Saved entries
§ §

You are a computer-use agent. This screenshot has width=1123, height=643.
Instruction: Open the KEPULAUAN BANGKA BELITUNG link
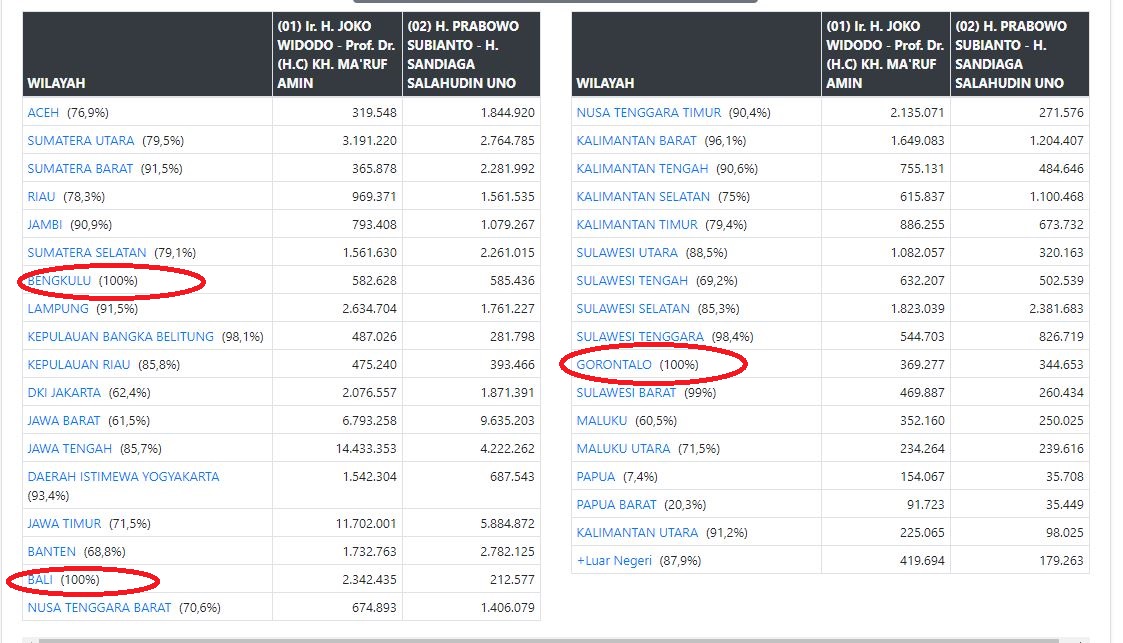tap(120, 337)
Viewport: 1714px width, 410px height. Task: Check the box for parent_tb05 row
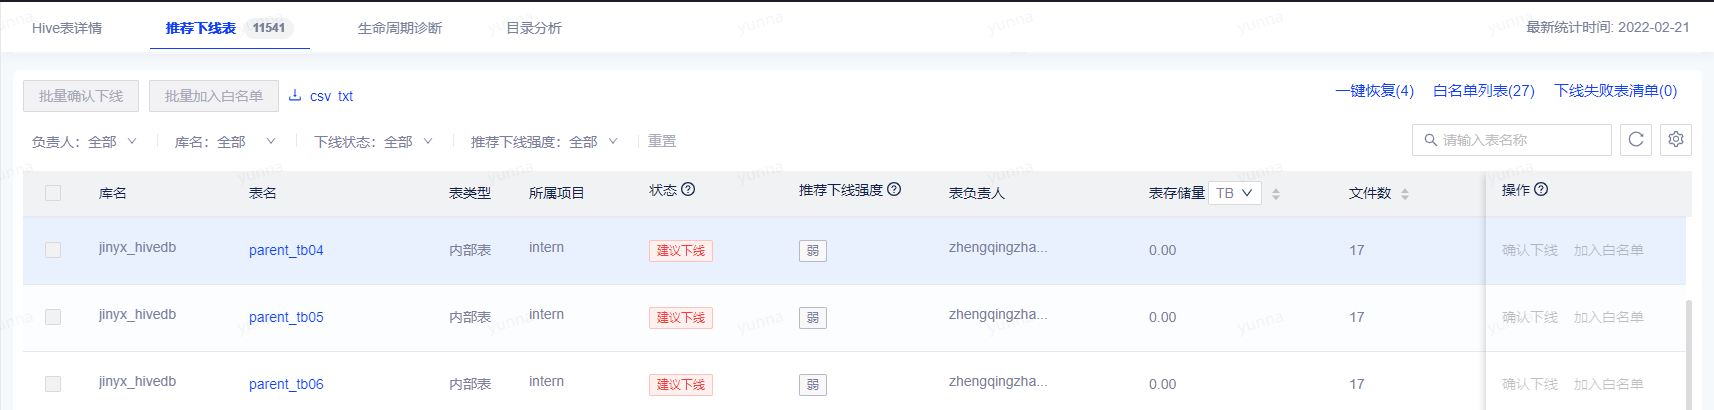pos(53,317)
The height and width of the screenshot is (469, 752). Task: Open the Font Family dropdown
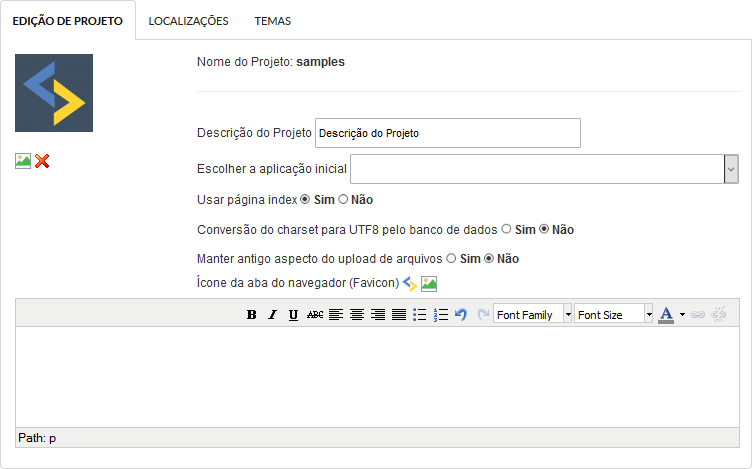point(568,314)
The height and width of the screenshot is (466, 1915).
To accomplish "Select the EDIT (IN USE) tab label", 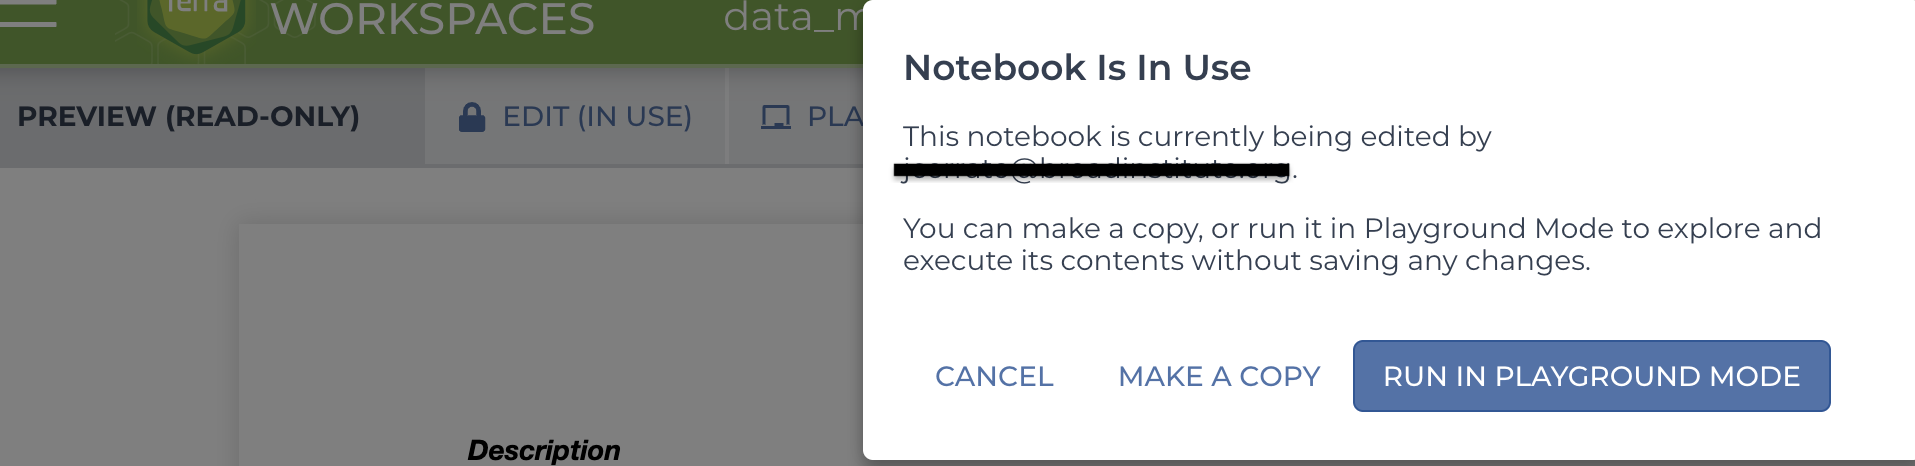I will point(597,117).
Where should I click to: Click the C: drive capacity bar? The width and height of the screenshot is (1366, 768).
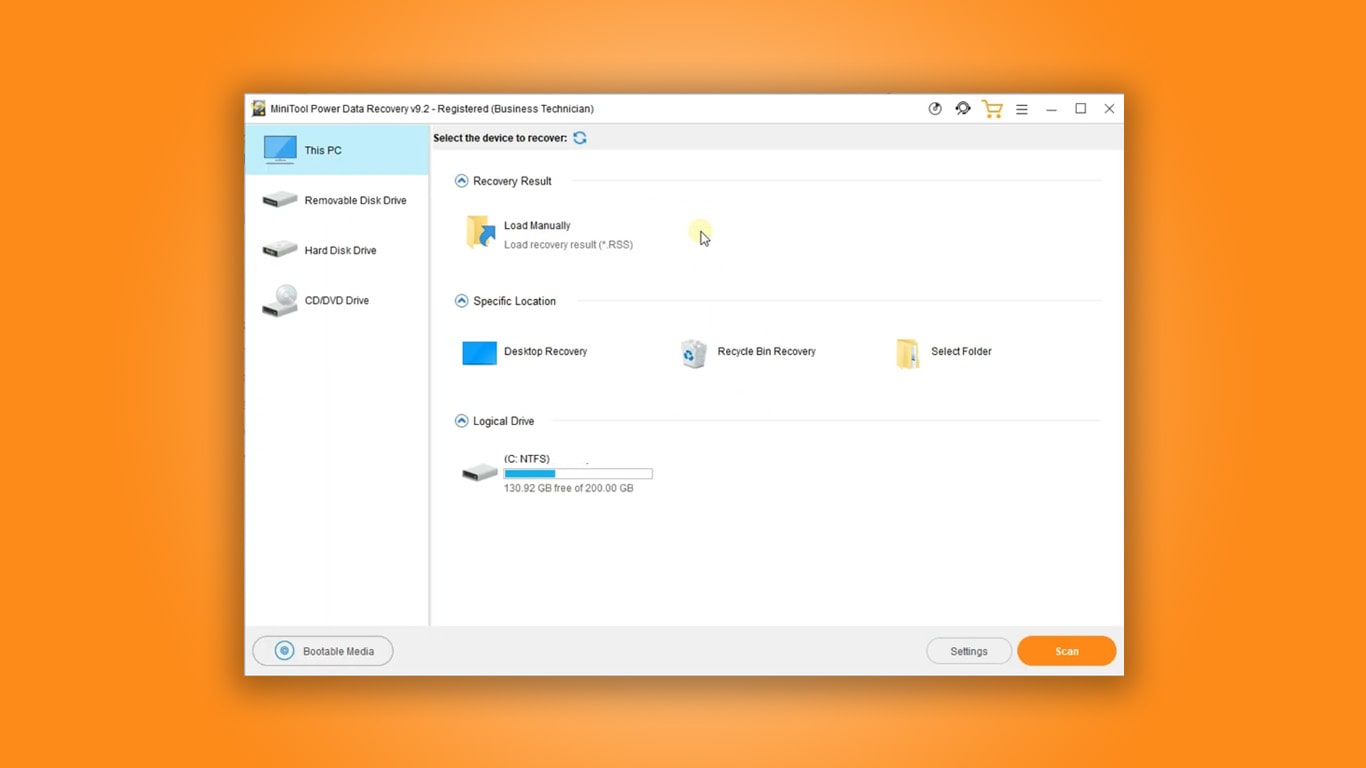(x=578, y=473)
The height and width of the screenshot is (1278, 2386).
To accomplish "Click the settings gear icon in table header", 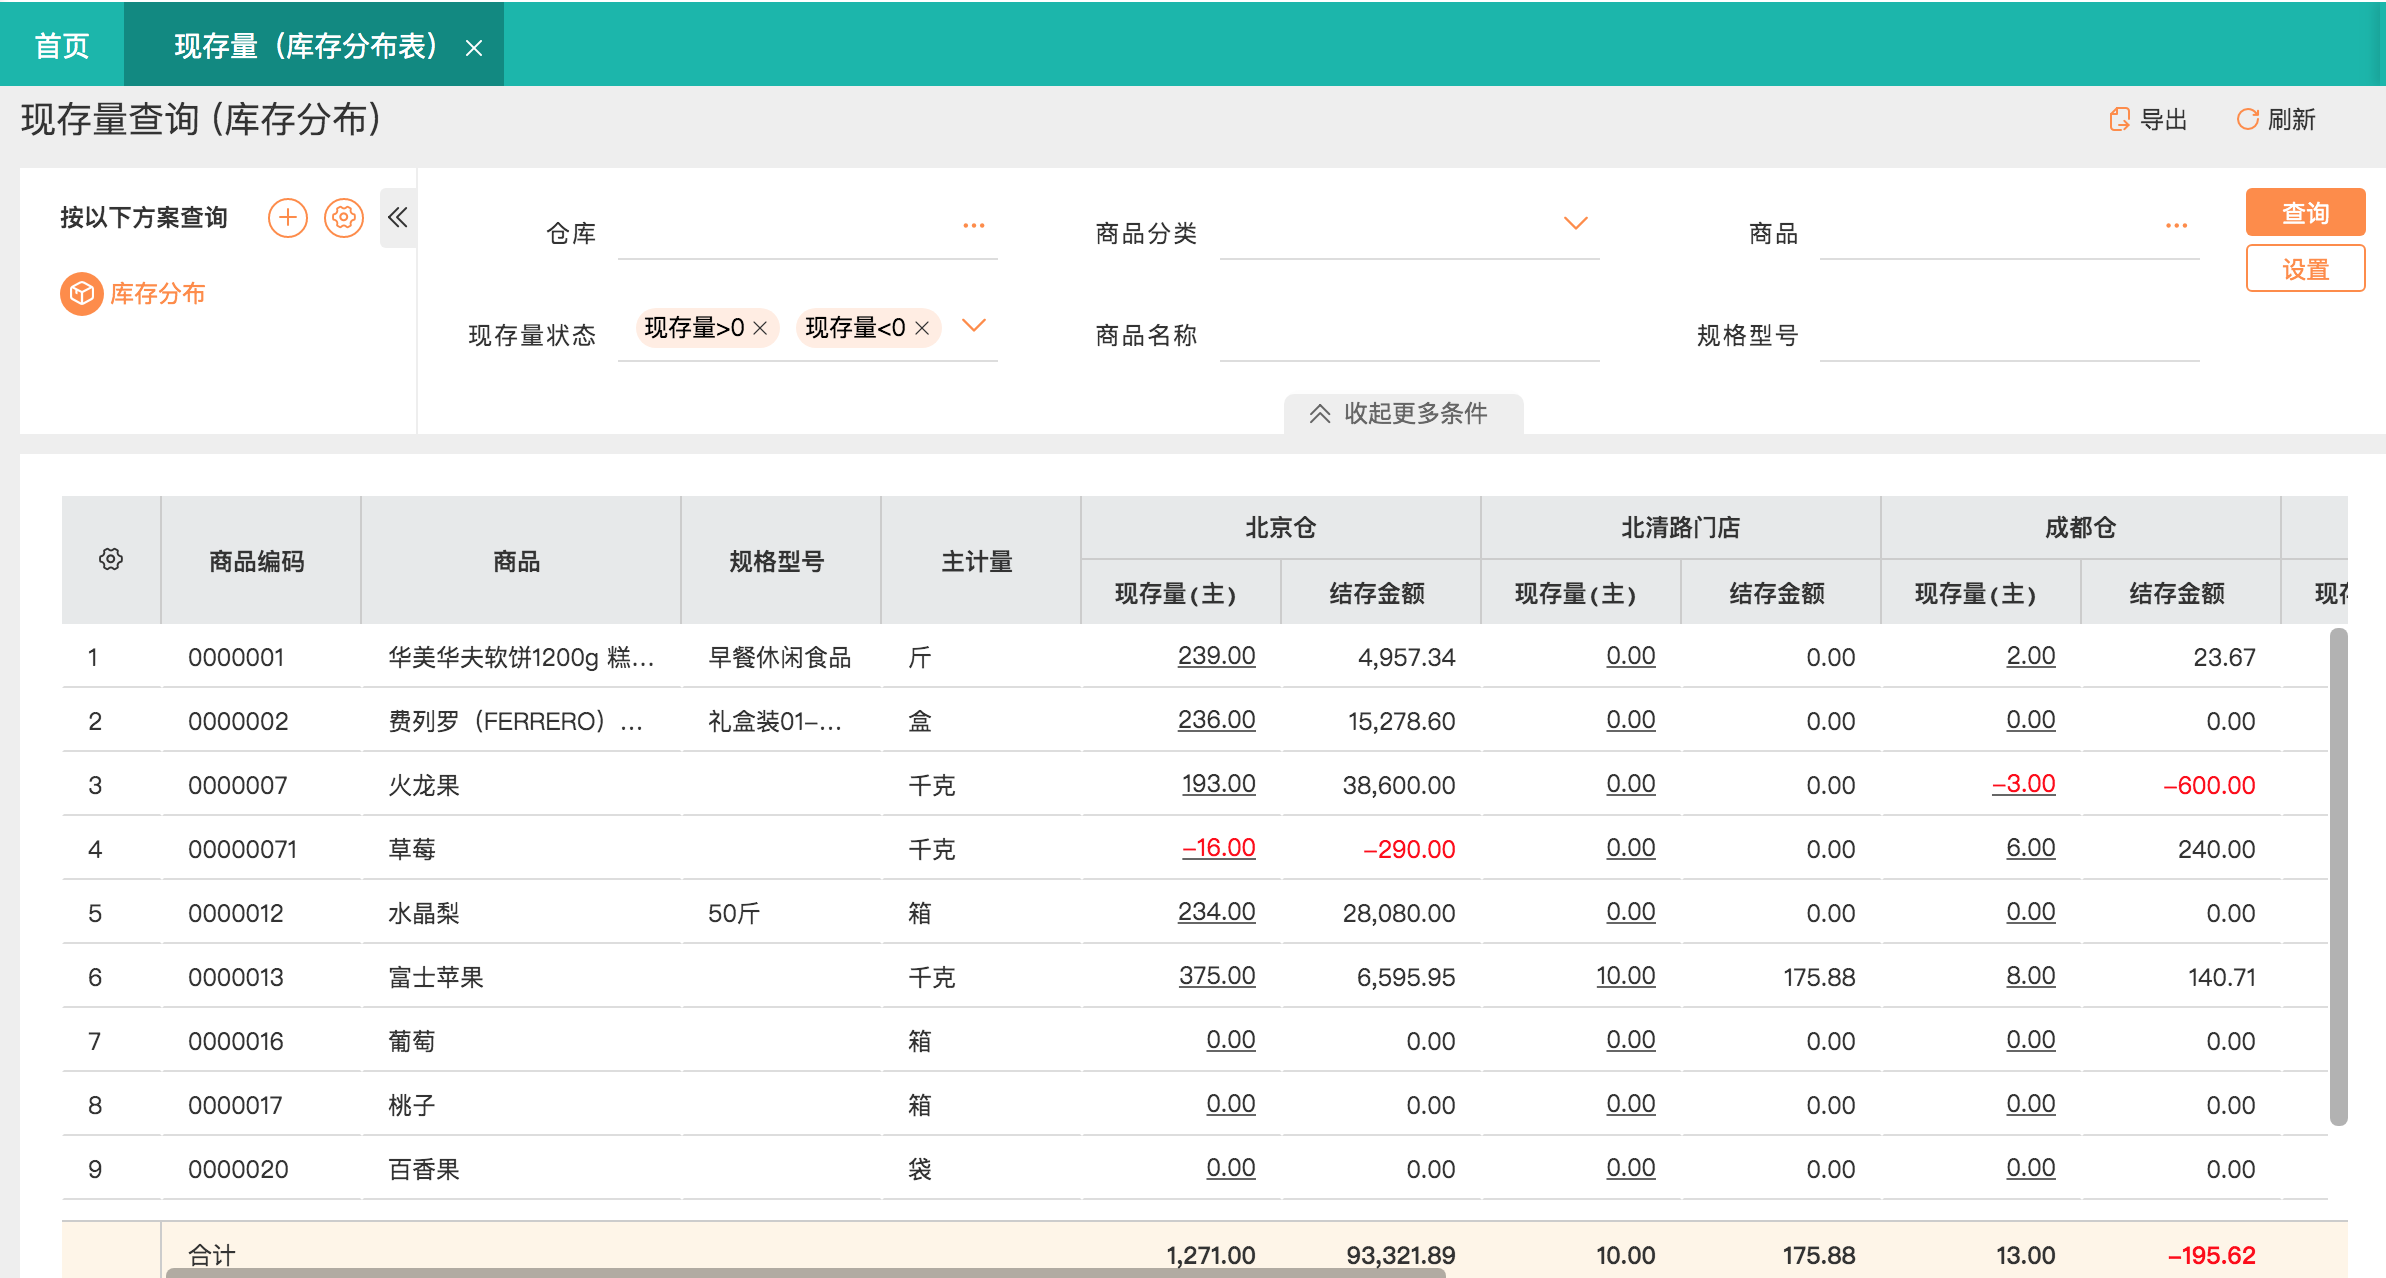I will pyautogui.click(x=110, y=559).
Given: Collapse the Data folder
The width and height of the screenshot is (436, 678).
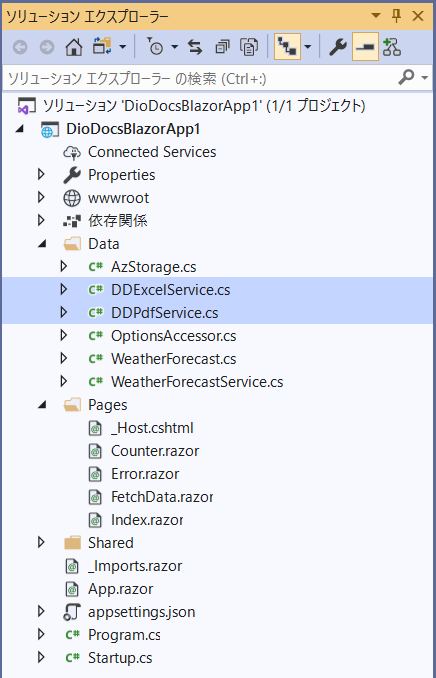Looking at the screenshot, I should tap(42, 244).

§ §

Work to be completed
Please transcribe, with no additions, the lines starting at the one that contains "Given: Collapse the Data folder" and running through the last line of the entries, inclusive. Leave the pictures out.

Task result
Given: Collapse the Data folder
The width and height of the screenshot is (436, 678).
Looking at the screenshot, I should tap(42, 244).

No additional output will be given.